Task inputs:
^^^^^^^^
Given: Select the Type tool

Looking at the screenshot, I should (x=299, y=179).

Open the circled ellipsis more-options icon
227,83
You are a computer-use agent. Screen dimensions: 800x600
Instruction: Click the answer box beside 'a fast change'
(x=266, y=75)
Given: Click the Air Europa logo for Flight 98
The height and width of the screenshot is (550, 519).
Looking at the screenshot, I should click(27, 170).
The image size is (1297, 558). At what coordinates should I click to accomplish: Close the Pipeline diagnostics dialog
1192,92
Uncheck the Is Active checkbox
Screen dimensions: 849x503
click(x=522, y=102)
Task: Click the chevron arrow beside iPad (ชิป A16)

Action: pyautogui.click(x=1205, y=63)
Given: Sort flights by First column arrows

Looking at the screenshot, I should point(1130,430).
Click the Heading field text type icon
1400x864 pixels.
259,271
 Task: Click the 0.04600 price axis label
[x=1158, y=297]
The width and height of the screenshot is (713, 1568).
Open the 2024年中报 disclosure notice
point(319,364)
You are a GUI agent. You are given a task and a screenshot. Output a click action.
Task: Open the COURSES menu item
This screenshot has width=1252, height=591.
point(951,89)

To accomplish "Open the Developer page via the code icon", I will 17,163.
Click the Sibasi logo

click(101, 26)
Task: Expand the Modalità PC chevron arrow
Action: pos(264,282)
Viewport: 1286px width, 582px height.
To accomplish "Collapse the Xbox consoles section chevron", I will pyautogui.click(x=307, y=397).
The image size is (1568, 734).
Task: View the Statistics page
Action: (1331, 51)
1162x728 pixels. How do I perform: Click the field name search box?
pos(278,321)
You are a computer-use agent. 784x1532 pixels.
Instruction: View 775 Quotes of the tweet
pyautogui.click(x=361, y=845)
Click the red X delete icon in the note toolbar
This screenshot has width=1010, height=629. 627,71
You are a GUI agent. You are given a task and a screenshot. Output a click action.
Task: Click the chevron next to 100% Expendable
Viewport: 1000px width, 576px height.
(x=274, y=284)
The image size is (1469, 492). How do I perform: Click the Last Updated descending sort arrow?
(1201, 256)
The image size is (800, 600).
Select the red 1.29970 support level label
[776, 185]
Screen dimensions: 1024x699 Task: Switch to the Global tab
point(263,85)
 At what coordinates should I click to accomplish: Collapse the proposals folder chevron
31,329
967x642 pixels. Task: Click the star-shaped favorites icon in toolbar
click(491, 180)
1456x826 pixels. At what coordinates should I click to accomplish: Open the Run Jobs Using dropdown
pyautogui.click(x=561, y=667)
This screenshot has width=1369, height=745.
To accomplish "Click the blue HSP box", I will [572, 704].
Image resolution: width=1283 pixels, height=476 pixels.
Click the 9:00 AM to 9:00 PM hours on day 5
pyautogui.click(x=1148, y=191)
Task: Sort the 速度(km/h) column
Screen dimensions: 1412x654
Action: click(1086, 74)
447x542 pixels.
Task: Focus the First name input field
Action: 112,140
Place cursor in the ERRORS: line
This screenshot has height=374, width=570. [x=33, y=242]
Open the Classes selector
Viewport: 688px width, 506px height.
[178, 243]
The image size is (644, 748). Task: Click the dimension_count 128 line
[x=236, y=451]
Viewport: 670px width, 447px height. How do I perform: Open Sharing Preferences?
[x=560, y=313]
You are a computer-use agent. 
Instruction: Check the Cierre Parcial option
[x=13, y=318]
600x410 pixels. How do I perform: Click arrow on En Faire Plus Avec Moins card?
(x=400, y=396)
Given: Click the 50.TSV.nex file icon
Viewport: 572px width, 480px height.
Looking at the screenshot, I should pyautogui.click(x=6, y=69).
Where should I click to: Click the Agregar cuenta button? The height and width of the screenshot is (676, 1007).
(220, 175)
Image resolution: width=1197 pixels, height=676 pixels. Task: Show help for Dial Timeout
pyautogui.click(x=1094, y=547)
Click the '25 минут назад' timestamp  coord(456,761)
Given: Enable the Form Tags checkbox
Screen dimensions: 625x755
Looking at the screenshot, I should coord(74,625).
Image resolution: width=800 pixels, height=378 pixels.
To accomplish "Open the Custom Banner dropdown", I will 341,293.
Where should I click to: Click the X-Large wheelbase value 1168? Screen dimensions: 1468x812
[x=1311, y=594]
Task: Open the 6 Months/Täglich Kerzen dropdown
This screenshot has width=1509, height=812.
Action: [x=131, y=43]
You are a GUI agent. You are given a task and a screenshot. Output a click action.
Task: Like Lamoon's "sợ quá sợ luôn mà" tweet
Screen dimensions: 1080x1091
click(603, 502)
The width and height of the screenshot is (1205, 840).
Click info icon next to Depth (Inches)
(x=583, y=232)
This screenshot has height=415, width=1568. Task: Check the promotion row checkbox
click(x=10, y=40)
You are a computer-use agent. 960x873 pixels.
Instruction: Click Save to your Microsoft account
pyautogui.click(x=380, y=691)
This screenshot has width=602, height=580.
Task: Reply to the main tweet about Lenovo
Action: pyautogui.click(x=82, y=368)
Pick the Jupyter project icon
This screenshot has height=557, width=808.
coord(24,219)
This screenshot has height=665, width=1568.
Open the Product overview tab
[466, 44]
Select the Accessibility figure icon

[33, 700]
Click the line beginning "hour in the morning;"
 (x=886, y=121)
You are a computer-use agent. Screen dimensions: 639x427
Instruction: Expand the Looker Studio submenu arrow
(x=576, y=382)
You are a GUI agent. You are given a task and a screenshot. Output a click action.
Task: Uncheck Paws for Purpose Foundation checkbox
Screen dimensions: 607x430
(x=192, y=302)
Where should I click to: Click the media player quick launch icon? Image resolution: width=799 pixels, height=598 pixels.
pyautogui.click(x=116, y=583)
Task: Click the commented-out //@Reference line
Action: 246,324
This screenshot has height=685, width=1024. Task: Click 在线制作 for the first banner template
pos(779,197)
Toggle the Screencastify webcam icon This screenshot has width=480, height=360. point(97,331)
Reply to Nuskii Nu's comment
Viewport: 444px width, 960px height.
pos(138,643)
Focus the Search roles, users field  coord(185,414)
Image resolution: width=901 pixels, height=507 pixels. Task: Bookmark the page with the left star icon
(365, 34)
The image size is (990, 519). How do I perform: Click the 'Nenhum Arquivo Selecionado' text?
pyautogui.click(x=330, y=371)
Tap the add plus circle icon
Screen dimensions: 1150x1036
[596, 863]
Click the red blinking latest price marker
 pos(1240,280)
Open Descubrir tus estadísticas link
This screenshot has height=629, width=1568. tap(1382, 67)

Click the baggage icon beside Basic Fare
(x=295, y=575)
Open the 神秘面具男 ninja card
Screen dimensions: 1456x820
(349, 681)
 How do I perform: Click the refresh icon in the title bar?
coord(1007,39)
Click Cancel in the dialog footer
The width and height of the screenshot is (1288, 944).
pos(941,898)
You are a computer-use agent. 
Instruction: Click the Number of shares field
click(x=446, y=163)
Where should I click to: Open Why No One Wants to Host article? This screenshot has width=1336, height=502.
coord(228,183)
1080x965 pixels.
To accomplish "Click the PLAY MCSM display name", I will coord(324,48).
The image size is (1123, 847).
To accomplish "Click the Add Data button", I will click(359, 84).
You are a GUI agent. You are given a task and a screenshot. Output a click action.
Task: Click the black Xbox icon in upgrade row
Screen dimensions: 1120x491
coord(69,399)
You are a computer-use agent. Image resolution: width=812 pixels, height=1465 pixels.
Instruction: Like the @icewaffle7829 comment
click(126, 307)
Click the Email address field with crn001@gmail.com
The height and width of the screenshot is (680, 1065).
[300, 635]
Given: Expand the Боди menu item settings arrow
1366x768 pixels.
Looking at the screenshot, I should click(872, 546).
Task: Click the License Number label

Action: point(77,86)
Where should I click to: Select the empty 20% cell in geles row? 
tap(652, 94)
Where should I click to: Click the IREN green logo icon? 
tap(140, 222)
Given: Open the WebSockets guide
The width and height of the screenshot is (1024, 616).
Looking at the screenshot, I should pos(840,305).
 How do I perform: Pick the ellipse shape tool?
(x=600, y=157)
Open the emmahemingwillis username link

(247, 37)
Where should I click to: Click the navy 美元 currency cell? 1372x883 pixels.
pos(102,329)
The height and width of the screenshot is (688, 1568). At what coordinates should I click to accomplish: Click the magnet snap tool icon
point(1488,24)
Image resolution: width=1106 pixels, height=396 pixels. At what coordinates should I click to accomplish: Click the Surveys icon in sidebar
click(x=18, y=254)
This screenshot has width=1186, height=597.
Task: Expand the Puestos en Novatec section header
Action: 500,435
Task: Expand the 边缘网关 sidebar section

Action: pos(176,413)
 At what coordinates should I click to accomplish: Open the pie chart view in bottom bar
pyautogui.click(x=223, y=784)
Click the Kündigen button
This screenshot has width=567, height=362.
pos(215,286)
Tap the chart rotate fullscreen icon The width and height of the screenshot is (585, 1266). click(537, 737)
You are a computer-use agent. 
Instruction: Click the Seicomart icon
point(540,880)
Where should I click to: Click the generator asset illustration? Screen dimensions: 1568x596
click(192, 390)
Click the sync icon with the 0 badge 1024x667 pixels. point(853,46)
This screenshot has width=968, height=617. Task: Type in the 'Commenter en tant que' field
^^^^^^^^
Description of the task: Go through the records above and return each line in which the word "Uncheck" occurs.

Exercise result:
Uncheck the Is Active checkbox
Task: Uncheck Paws for Purpose Foundation checkbox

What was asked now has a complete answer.